Friday

A Case for Moose

Mike Mussina’s retirement will set up an interesting choice for baseball writers in five years. While his last year will go down as his only 20-win season, there are reasons to cut him some slack on that front.

Why? The baseball strike of 1994-’95 that cancelled the ‘94 World Series. The strike also cut short two of Mussina’s finest seasons, when he easily could have won 20. In 1994, Moose’s 16 wins in a 112-game season ranked near the top of the American League. With nine more starts – a distinct possibility in a normal season – the magic 20-win plateau was within reach.

The strike also did Moose no favors in 1995. When players returned to work, the new season was set at only 144 games. Mussina did his part, leading the league with 19 wins on a losing team. He also topped the AL with 4 shutouts that year. It doesn’t take a rocket scientist to guess that he might have won 20 with three or four more turns in the rotation.

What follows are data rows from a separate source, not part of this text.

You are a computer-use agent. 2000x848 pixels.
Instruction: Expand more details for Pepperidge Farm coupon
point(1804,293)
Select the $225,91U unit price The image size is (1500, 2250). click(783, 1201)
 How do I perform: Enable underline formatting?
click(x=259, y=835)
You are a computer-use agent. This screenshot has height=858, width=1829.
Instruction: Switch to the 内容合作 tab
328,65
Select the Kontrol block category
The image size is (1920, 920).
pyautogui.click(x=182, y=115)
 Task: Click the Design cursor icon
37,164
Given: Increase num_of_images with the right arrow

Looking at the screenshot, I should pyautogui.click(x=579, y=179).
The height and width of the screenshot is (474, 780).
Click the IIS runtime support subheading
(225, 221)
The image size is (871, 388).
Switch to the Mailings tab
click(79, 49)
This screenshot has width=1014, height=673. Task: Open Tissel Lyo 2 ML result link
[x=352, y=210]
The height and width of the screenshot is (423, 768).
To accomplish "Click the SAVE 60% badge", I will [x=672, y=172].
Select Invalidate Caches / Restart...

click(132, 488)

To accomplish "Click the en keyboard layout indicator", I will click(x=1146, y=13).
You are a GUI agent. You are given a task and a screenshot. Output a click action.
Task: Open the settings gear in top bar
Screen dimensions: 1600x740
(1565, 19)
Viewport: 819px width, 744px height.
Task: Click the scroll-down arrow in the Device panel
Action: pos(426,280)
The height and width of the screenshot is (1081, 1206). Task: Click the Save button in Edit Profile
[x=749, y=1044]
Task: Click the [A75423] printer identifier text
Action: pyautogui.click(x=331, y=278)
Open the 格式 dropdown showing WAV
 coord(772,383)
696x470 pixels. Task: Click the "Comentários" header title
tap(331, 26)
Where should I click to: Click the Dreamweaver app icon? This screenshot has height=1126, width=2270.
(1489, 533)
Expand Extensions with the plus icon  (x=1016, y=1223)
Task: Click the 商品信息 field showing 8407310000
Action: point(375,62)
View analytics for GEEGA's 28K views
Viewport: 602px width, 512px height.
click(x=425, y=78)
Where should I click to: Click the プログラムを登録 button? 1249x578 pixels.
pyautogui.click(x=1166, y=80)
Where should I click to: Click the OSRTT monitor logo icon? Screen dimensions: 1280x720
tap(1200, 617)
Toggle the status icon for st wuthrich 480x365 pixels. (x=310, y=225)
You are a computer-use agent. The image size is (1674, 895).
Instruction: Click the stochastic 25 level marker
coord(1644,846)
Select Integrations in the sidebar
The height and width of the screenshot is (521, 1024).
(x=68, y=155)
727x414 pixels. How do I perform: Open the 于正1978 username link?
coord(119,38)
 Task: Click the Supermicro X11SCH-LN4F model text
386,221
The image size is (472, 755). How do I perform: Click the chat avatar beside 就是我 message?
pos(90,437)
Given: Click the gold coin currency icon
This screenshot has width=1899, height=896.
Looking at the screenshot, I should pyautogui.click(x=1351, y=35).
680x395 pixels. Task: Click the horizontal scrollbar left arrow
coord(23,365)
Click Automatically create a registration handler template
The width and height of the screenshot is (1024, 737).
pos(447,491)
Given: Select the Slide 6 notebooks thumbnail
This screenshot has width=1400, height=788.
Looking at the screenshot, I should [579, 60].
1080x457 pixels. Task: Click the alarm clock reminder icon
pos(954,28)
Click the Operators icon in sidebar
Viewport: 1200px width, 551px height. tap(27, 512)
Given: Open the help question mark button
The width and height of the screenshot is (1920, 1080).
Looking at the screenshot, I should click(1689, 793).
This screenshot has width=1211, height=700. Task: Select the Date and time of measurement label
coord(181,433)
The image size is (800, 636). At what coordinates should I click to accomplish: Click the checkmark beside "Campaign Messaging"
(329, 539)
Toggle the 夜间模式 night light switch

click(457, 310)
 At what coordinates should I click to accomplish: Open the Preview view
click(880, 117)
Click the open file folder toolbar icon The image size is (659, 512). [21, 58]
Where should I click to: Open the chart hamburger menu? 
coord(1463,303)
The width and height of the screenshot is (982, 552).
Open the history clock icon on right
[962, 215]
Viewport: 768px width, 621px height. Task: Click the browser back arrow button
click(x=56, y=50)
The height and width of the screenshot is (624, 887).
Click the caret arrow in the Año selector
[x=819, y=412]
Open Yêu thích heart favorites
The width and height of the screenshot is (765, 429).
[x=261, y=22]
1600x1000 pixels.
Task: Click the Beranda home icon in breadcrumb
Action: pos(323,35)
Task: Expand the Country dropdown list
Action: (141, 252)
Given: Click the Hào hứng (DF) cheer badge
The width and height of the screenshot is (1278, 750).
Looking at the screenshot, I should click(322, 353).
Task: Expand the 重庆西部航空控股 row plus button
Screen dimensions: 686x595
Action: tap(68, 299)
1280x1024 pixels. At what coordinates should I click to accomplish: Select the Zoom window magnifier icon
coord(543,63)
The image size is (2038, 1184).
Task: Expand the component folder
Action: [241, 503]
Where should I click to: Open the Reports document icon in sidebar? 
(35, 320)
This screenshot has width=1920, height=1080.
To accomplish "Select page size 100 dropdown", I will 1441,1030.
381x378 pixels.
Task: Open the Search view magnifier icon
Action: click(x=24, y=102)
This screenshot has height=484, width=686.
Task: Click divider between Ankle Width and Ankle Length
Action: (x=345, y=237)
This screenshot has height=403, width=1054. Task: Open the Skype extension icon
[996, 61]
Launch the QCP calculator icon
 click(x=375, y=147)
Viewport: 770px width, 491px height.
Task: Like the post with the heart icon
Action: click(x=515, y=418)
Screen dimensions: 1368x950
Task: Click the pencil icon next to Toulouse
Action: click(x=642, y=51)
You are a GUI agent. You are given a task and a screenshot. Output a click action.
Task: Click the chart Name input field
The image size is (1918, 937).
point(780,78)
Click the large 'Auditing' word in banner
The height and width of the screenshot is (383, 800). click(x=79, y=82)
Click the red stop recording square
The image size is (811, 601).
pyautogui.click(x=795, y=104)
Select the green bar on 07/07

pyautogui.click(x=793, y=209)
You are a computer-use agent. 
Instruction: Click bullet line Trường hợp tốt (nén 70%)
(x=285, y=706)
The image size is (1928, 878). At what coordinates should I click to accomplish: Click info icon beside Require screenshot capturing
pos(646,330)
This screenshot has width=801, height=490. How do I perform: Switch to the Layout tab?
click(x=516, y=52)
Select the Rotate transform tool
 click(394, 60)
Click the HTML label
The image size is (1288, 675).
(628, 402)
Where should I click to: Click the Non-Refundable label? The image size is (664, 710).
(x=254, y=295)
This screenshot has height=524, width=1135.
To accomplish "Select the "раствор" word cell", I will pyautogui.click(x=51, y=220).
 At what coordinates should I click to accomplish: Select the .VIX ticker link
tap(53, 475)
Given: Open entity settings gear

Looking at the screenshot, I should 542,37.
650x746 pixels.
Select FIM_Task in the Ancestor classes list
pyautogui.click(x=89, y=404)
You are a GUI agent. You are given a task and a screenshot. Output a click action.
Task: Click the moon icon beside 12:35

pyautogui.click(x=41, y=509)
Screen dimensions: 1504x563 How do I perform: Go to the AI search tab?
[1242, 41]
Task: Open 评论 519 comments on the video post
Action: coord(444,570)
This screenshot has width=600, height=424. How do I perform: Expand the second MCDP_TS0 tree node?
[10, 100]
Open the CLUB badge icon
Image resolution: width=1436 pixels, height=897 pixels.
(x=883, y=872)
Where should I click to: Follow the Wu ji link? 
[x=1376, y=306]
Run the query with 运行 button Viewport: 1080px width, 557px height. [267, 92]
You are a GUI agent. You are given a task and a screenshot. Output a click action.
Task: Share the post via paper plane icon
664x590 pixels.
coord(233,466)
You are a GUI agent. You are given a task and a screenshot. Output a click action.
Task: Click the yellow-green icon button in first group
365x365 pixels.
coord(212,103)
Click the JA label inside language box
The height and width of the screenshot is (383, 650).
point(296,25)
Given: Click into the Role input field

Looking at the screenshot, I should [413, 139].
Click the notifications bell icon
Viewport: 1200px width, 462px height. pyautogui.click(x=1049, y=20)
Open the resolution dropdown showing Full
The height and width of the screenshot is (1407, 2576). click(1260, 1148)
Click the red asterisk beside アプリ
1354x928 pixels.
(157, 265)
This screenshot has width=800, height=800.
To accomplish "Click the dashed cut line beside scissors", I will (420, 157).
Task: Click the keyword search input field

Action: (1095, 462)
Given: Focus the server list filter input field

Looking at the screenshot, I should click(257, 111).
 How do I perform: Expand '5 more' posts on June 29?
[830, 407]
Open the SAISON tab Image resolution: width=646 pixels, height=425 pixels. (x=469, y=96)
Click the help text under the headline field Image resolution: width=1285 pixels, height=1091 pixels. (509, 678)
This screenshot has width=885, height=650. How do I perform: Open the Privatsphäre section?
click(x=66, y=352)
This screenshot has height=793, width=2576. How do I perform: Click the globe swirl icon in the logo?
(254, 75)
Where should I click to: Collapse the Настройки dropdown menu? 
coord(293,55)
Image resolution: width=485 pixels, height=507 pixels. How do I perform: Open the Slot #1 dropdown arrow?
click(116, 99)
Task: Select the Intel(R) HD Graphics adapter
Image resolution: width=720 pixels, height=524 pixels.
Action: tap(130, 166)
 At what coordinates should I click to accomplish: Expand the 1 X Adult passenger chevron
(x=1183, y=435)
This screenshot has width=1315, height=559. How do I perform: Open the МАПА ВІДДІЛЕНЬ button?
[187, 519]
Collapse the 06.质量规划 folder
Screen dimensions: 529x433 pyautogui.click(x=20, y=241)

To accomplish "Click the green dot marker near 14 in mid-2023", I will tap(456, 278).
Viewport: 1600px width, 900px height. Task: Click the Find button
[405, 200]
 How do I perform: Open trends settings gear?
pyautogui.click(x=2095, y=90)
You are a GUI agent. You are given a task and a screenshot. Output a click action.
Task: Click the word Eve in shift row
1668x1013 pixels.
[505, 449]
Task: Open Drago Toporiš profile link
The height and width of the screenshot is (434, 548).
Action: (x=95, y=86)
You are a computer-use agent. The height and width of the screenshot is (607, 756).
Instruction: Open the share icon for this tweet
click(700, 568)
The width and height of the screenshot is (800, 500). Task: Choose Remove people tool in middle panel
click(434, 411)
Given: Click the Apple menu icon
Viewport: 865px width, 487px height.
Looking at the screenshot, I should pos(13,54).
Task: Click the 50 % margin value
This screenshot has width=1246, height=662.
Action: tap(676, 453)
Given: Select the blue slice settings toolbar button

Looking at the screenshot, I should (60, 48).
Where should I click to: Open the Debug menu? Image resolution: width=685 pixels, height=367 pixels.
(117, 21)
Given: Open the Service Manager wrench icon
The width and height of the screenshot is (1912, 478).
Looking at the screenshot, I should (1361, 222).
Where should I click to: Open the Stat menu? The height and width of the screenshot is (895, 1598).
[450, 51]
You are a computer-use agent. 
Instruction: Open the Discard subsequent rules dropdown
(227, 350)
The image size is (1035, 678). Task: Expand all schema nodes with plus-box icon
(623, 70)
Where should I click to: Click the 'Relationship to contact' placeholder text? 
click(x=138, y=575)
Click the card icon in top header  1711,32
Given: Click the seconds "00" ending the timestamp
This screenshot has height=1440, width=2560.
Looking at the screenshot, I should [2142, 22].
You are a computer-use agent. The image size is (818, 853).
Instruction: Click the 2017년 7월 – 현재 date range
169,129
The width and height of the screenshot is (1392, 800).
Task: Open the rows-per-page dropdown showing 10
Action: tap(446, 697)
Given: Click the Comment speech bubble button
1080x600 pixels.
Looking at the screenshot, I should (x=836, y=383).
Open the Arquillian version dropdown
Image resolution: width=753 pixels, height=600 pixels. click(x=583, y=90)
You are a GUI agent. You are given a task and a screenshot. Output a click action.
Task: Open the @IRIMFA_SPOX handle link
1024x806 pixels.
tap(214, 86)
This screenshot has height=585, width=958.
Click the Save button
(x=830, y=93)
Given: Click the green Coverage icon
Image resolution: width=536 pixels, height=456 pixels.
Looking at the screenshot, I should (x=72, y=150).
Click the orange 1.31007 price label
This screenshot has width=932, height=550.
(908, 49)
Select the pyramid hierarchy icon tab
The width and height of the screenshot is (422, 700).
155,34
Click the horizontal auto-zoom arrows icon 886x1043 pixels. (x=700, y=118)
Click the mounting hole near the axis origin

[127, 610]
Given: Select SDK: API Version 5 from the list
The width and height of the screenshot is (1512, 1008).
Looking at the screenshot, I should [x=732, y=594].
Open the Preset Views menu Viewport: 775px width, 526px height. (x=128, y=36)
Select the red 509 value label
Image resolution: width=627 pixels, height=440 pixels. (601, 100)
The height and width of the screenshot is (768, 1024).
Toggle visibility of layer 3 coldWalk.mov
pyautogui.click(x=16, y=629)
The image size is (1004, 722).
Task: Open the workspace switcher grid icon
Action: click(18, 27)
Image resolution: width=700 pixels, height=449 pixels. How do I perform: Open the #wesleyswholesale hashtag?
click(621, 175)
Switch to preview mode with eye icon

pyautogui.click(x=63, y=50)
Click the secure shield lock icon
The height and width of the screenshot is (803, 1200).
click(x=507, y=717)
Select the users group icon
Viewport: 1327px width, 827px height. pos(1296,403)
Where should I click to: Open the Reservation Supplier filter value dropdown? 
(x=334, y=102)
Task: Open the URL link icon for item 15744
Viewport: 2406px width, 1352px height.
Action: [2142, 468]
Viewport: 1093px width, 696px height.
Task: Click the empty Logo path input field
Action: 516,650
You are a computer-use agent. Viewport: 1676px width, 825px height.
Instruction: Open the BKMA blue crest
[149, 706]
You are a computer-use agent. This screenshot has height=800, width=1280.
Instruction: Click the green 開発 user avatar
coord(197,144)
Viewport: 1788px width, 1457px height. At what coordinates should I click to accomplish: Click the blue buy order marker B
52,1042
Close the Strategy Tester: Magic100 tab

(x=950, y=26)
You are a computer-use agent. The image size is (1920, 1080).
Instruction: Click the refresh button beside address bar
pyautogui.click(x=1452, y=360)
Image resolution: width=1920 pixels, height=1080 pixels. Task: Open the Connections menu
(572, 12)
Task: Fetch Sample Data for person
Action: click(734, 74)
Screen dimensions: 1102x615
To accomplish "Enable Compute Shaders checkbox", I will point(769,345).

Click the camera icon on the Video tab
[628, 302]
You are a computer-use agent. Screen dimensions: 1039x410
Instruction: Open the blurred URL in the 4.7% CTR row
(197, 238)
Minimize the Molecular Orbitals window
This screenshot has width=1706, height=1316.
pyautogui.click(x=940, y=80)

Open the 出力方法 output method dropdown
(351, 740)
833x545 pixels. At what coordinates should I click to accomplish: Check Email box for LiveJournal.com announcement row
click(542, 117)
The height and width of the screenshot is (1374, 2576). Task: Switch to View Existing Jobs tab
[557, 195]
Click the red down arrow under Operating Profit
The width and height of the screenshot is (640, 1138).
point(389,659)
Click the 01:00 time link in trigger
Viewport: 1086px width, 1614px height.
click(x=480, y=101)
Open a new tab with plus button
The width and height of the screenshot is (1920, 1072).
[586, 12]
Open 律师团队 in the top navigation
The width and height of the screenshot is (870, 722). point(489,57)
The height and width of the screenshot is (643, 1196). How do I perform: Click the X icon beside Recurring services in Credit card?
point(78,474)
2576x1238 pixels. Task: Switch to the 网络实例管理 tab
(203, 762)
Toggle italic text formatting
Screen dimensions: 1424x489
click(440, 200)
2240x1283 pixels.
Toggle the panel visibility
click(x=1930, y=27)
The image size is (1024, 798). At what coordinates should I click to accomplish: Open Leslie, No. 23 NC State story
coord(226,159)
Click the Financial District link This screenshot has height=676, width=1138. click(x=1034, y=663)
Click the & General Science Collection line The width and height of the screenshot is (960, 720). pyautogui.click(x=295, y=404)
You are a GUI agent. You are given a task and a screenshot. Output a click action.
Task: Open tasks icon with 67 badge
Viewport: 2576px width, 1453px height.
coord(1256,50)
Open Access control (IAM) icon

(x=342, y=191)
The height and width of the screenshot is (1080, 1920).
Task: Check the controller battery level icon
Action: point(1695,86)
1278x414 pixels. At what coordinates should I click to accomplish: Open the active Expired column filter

With 270 career wins and a .638 win percentage, Mussina has a strong case for the Hall. The fact that he played his entire career in the American League East of the 1990s and 2000s is another plus. While not a first-ballot selection, Mussina has a compelling Hall of Fame resume that is hard to ignore.

2 comments:

Freddy said...

Good points about Moose, but Baltimore fans still think he should have stayed with the O's instead of the dreaded Yankees.

Joey Baseball said...

The one knock I have against Moose is that -- except for 1997 --- he did not shine in the postseason. Career postseason numbers, thanks to Baseball Reference.com:

16 Postseason Series
W/L = 7-8
G = 23
GS = 21
ERA = 3.42
IP = 139.2
H = 121
ER = 53
BB = 33
K = 145
WHIP = 1.102

OK, he had excellent WHIP and stikeouts-to-innings-pitched and strikeouts-to-walks ratios. But, except in the 2001 ALDS, when he shut down Oakland in a must-win game, Mussina did not pitch well when the Yanks needed him most in the postseason: the 2001 WS, the '03 & '04 ALCS and the '05 & '06 ALDS. His numbers are poor in all of those.

As much as I'd love to see a Williamsport, Pa., native -- and another Yankee -- make the Hall, I don't see it happening.